__Your assignment__
For the data that follows, state how many lines hold the string "computer", giving the number by itself.

__Stored data__
***
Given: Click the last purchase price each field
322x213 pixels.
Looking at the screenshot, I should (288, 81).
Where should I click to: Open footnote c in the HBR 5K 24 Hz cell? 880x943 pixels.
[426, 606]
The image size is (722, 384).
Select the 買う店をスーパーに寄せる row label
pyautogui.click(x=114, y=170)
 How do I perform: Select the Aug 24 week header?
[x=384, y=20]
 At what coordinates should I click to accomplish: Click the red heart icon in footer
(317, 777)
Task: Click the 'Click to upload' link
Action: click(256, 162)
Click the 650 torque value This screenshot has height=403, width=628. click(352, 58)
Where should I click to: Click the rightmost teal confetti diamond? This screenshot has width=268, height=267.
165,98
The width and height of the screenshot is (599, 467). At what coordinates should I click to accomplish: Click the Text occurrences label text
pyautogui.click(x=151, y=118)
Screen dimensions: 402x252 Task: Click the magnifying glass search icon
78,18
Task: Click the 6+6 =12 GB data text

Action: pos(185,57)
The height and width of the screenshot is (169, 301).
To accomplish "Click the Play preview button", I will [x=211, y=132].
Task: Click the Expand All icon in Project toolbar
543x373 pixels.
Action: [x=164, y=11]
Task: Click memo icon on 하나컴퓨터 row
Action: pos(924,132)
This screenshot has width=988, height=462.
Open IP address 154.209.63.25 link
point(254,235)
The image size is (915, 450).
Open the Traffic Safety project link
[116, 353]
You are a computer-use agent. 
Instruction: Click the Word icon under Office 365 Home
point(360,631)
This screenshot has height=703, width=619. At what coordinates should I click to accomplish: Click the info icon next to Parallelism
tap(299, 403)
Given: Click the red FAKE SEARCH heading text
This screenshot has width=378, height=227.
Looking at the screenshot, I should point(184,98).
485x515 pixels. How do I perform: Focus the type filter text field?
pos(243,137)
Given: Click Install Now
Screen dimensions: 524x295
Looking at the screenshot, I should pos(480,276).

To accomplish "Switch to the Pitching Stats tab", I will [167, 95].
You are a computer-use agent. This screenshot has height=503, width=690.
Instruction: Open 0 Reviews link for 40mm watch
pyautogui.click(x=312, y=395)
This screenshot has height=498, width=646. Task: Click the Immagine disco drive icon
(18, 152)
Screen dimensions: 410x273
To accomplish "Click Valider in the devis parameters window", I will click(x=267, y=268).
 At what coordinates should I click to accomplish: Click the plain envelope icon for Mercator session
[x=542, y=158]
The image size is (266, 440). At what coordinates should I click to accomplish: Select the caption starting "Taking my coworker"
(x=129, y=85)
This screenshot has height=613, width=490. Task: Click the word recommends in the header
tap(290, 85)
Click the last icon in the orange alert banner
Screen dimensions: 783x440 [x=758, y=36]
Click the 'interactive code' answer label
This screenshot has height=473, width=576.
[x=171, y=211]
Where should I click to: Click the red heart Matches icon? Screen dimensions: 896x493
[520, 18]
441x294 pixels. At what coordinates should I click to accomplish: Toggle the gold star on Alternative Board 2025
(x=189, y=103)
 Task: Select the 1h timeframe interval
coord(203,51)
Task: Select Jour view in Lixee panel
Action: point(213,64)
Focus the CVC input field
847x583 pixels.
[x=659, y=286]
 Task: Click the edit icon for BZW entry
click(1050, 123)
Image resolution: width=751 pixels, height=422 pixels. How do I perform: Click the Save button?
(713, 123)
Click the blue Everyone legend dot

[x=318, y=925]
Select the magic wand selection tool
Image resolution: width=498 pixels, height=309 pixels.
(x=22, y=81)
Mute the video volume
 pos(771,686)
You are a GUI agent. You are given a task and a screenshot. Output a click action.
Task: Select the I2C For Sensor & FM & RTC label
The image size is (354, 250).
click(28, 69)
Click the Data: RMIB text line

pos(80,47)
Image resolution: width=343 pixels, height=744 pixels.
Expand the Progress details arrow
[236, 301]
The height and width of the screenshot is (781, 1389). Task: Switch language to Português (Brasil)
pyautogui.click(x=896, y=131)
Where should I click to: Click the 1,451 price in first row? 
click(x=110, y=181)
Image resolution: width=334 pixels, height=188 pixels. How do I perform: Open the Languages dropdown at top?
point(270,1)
***
__Answer below__
2